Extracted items
+ + + + + + +
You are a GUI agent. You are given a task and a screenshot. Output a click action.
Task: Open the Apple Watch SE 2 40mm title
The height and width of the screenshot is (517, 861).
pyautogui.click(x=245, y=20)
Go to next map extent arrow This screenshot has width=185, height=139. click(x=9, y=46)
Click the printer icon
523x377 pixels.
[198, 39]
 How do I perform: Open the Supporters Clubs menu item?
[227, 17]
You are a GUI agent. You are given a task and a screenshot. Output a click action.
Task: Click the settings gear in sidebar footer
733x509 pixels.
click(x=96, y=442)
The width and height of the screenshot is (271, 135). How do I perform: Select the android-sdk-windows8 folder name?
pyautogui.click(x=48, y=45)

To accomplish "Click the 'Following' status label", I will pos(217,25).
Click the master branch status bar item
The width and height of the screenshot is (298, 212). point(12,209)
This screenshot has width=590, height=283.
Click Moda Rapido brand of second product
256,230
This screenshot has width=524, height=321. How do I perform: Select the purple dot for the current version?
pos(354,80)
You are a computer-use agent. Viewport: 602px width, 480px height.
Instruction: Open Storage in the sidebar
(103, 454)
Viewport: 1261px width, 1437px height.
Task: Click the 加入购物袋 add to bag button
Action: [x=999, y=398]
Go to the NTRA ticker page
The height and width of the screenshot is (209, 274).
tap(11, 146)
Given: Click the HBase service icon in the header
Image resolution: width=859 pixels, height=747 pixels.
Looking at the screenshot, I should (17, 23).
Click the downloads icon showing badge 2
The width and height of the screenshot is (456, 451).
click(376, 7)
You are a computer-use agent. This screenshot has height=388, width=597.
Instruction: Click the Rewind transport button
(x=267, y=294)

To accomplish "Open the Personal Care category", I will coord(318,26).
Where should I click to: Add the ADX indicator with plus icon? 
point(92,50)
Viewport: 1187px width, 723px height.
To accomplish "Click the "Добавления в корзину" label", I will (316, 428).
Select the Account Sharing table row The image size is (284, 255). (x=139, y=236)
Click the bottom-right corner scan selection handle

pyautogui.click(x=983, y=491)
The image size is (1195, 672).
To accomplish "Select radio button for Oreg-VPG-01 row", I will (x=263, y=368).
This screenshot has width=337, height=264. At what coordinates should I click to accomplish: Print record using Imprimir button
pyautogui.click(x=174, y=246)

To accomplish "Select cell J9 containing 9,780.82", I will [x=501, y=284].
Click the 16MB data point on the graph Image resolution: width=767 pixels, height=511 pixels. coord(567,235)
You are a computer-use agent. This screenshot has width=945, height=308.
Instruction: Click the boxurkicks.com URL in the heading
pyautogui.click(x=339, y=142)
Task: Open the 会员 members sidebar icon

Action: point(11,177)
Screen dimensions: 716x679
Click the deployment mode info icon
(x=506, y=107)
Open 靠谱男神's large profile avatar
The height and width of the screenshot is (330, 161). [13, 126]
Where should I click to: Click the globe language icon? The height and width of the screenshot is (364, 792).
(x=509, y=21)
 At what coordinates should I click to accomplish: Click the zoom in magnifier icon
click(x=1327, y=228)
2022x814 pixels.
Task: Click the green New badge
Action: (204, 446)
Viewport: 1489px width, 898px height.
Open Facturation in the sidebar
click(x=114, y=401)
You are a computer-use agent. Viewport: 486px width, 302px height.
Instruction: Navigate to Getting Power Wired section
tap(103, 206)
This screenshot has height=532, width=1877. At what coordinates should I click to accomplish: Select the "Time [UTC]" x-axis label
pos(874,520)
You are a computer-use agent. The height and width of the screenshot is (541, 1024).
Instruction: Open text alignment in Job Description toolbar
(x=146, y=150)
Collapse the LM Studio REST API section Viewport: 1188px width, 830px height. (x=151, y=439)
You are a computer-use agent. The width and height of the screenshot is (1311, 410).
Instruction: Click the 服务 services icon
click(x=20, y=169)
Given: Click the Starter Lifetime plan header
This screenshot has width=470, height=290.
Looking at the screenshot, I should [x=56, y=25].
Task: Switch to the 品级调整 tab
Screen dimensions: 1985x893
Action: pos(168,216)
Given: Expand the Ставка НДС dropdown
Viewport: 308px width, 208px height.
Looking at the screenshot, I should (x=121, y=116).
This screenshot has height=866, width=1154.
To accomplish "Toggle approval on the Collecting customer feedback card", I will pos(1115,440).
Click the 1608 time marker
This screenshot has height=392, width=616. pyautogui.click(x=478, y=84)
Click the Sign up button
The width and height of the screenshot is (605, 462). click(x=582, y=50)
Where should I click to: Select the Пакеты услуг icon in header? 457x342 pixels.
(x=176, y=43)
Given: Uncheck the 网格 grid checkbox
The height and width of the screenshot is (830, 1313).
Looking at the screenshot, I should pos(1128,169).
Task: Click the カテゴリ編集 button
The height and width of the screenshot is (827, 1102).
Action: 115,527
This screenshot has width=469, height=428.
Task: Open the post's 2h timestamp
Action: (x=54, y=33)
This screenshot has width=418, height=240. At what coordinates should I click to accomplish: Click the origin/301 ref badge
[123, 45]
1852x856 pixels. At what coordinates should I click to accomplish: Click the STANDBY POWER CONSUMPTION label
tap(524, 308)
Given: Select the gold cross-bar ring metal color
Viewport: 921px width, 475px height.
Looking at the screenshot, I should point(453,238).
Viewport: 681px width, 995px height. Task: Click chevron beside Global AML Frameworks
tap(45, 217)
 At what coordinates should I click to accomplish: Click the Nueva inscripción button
+ + + + + + +
_Problem_.
Edit the items above so that every "GUI agent" becomes "interface agent". Keep everything else the same.

_Answer for this exercise_.
You are a interface agent. You are given a task and a screenshot. Output a click action.
Task: Open the Apple Watch SE 2 40mm title
The height and width of the screenshot is (517, 861).
pyautogui.click(x=245, y=20)
Go to next map extent arrow This screenshot has width=185, height=139. click(x=9, y=46)
Click the printer icon
523x377 pixels.
[198, 39]
 How do I perform: Open the Supporters Clubs menu item?
[227, 17]
You are a interface agent. You are given a task and a screenshot. Output a click action.
Task: Click the settings gear in sidebar footer
733x509 pixels.
click(x=96, y=442)
The width and height of the screenshot is (271, 135). How do I perform: Select the android-sdk-windows8 folder name?
pyautogui.click(x=48, y=45)

To accomplish "Click the 'Following' status label", I will pos(217,25).
Click the master branch status bar item
The width and height of the screenshot is (298, 212). point(12,209)
This screenshot has width=590, height=283.
Click Moda Rapido brand of second product
256,230
This screenshot has width=524, height=321. How do I perform: Select the purple dot for the current version?
pos(354,80)
You are a computer-use agent. Viewport: 602px width, 480px height.
Instruction: Open Storage in the sidebar
(103, 454)
Viewport: 1261px width, 1437px height.
Task: Click the 加入购物袋 add to bag button
Action: [x=999, y=398]
Go to the NTRA ticker page
The height and width of the screenshot is (209, 274).
tap(11, 146)
Given: Click the HBase service icon in the header
Image resolution: width=859 pixels, height=747 pixels.
Looking at the screenshot, I should (17, 23).
Click the downloads icon showing badge 2
The width and height of the screenshot is (456, 451).
click(376, 7)
You are a computer-use agent. This screenshot has height=388, width=597.
Instruction: Click the Rewind transport button
(x=267, y=294)

To accomplish "Open the Personal Care category", I will coord(318,26).
Where should I click to: Add the ADX indicator with plus icon? 
point(92,50)
Viewport: 1187px width, 723px height.
To accomplish "Click the "Добавления в корзину" label", I will (316, 428).
Select the Account Sharing table row The image size is (284, 255). (x=139, y=236)
Click the bottom-right corner scan selection handle

pyautogui.click(x=983, y=491)
The image size is (1195, 672).
To accomplish "Select radio button for Oreg-VPG-01 row", I will (x=263, y=368).
This screenshot has width=337, height=264. At what coordinates should I click to accomplish: Print record using Imprimir button
pyautogui.click(x=174, y=246)

To accomplish "Select cell J9 containing 9,780.82", I will [x=501, y=284].
Click the 16MB data point on the graph Image resolution: width=767 pixels, height=511 pixels. coord(567,235)
You are a computer-use agent. This screenshot has width=945, height=308.
Instruction: Click the boxurkicks.com URL in the heading
pyautogui.click(x=339, y=142)
Task: Open the 会员 members sidebar icon

Action: point(11,177)
Screen dimensions: 716x679
Click the deployment mode info icon
(x=506, y=107)
Open 靠谱男神's large profile avatar
The height and width of the screenshot is (330, 161). [13, 126]
Where should I click to: Click the globe language icon? The height and width of the screenshot is (364, 792).
(x=509, y=21)
 At what coordinates should I click to accomplish: Click the zoom in magnifier icon
click(x=1327, y=228)
2022x814 pixels.
Task: Click the green New badge
Action: (204, 446)
Viewport: 1489px width, 898px height.
Open Facturation in the sidebar
click(x=114, y=401)
You are a computer-use agent. Viewport: 486px width, 302px height.
Instruction: Navigate to Getting Power Wired section
tap(103, 206)
This screenshot has height=532, width=1877. At what coordinates should I click to accomplish: Select the "Time [UTC]" x-axis label
pos(874,520)
You are a computer-use agent. The height and width of the screenshot is (541, 1024).
Instruction: Open text alignment in Job Description toolbar
(x=146, y=150)
Collapse the LM Studio REST API section Viewport: 1188px width, 830px height. (x=151, y=439)
You are a computer-use agent. The width and height of the screenshot is (1311, 410).
Instruction: Click the 服务 services icon
click(x=20, y=169)
Given: Click the Starter Lifetime plan header
This screenshot has width=470, height=290.
Looking at the screenshot, I should [x=56, y=25].
Task: Switch to the 品级调整 tab
Screen dimensions: 1985x893
Action: pos(168,216)
Given: Expand the Ставка НДС dropdown
Viewport: 308px width, 208px height.
Looking at the screenshot, I should (x=121, y=116).
This screenshot has height=866, width=1154.
To accomplish "Toggle approval on the Collecting customer feedback card", I will pos(1115,440).
Click the 1608 time marker
This screenshot has height=392, width=616. pyautogui.click(x=478, y=84)
Click the Sign up button
The width and height of the screenshot is (605, 462). click(x=582, y=50)
Where should I click to: Select the Пакеты услуг icon in header? 457x342 pixels.
(x=176, y=43)
Given: Uncheck the 网格 grid checkbox
The height and width of the screenshot is (830, 1313).
Looking at the screenshot, I should pos(1128,169).
Task: Click the カテゴリ編集 button
The height and width of the screenshot is (827, 1102).
Action: 115,527
This screenshot has width=469, height=428.
Task: Open the post's 2h timestamp
Action: (x=54, y=33)
This screenshot has width=418, height=240. At what coordinates should I click to accomplish: Click the origin/301 ref badge
[123, 45]
1852x856 pixels. At what coordinates should I click to accomplish: Click the STANDBY POWER CONSUMPTION label
tap(524, 308)
Given: Select the gold cross-bar ring metal color
Viewport: 921px width, 475px height.
Looking at the screenshot, I should point(453,238).
Viewport: 681px width, 995px height. Task: Click chevron beside Global AML Frameworks
tap(45, 217)
 At what coordinates should I click to accomplish: Click the Nueva inscripción button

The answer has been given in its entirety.